* **Written problem**: In the soap-swirl thread, please write out the part that opens with "## Lindy (Feb" and closes with "did you use?", swapping "gorgeous" for "stunning" wherever it occurs.

* **Selected text**:
* start *
# Another attempt at a swirl.  "Cut pics."  Turned o



## Jody (Feb 28, 2009)

I attempted another swirl today and I might have swirled a little too much and the colour is not quite what I was trying for but all in all it looks like it will turn out.







[/img]


----------



## LomondSoap (Feb 28, 2009)

Whoa mama :shock:  That's a great swirl, when you cutting it????


----------



## Lindy (Feb 28, 2009)

Jody!!  That is drop dead gorgeous!!!!  Cut pics please!!


----------



## topcat (Mar 1, 2009)

Darn - you must be your own worst critic...  ...that is gorgeous swirly soap Jody!  What fragrance did you use?

Tanya


----------



## Etelka (Mar 1, 2009)

Very nice,  swirl and the color is good too,  what did you aim for.  Love swirls but mine only work as itp,  just cannot for the life of me get it to all the way to the bottom with slab swirl
Etelka


----------



## Jody (Mar 1, 2009)

I used pathouli, ylang, ylang and Indian summer for fragrance.  

None of my swirls so far have been any good (more of a pathetic marble than anything) but I read somewhere on here to pour from different heights so that it goes to the bottom.  That always seemed to be my problem before and none were swirled enough.  Like I said this one looks promising and we'll see once it's cut.  My fingers are crossed but I think it turned out.  FINALLY, I can swirl (I hope).


----------



## JuBean (Mar 1, 2009)

WOW great swirls! I agree you are overly critical on your work! It looks so awesome!


----------



## jenn624 (Mar 1, 2009)

I think that looks wonderful! You should be proud of that swirl!!  :wink:


----------



## IanT (Mar 1, 2009)

awesome swirl!! it looks really trippy lol


----------



## jcandleattic (Mar 1, 2009)

Great looking swirls.


----------



## AshleyR (Mar 1, 2009)

Ooooh, very VERY nice! Good job!


----------



## Rosey (Mar 1, 2009)
* end *
* **Record list**:
* start *
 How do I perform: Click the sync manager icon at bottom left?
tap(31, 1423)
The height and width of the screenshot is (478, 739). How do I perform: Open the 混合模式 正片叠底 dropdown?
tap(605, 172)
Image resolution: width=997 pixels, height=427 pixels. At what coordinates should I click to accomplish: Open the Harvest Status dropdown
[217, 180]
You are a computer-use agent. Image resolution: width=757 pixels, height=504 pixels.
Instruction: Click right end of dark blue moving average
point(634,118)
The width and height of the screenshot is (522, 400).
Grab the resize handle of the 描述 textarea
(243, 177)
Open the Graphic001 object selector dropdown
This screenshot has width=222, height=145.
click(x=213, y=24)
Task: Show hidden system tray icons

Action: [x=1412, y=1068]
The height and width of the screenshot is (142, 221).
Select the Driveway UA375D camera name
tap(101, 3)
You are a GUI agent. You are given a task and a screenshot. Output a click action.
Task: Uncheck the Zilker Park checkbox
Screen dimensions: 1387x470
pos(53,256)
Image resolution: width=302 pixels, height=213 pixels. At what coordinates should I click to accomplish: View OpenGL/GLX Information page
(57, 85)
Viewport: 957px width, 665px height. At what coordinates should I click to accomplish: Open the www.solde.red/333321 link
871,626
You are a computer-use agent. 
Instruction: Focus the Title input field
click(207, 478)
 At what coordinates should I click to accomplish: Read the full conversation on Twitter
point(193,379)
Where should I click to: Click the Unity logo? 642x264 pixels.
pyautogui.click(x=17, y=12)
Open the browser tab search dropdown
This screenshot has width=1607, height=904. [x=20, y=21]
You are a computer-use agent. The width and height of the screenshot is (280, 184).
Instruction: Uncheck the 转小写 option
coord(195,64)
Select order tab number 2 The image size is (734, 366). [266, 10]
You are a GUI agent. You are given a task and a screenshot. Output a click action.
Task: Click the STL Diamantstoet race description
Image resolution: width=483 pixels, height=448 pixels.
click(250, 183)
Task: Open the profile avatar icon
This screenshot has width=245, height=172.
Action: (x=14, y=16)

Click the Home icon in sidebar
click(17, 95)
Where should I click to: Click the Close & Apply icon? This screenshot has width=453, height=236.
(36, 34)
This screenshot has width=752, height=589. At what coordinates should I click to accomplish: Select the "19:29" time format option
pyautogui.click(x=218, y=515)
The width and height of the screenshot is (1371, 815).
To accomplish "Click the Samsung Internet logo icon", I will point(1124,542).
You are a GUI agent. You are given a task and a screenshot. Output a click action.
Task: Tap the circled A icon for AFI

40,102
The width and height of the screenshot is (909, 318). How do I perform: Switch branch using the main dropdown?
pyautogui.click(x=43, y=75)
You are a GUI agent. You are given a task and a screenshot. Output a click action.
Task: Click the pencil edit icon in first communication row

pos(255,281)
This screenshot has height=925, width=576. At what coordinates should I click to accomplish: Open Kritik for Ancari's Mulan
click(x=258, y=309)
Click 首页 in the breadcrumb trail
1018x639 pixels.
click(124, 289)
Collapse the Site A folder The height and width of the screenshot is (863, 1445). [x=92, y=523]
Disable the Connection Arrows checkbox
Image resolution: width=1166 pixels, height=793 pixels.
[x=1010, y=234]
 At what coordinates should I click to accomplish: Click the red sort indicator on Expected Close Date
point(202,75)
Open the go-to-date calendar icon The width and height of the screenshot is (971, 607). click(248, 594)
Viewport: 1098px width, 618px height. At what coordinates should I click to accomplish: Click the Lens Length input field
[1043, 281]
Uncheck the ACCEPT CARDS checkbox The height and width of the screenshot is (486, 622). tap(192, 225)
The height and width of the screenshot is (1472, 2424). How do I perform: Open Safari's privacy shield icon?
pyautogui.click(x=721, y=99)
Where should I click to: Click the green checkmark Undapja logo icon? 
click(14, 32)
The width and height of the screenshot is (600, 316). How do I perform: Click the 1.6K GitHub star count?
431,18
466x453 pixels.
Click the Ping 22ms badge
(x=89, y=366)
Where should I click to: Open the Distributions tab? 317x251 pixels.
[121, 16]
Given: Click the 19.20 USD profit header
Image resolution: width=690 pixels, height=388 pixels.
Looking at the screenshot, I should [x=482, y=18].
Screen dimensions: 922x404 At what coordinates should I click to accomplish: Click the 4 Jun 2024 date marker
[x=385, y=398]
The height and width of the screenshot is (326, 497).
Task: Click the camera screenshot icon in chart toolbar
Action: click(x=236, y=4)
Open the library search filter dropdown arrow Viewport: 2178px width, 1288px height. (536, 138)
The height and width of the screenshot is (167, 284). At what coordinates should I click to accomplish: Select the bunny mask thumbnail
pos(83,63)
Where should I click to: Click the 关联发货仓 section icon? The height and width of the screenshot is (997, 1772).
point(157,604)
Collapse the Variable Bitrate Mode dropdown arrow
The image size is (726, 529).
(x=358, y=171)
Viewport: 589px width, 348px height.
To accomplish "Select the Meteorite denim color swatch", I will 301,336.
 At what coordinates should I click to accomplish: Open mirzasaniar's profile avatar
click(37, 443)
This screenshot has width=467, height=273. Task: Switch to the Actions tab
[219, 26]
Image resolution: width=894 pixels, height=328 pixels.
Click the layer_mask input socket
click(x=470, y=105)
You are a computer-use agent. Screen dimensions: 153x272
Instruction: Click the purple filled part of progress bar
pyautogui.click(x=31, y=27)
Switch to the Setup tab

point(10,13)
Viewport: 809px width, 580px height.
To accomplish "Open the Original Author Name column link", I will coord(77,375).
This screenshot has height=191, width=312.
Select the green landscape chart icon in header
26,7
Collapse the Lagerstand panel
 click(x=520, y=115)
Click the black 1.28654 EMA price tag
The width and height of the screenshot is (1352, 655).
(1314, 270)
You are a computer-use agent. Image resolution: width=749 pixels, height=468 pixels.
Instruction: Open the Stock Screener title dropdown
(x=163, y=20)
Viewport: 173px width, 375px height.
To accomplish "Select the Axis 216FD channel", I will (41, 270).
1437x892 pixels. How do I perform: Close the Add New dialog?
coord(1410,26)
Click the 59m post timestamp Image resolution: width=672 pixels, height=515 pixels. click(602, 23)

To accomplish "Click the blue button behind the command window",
* end *
* **Result for this task**:
## Lindy (Feb 28, 2009)

Jody!!  That is drop dead stunning!!!!  Cut pics please!!


----------



## topcat (Mar 1, 2009)

Darn - you must be your own worst critic...  ...that is stunning swirly soap Jody!  What fragrance did you use?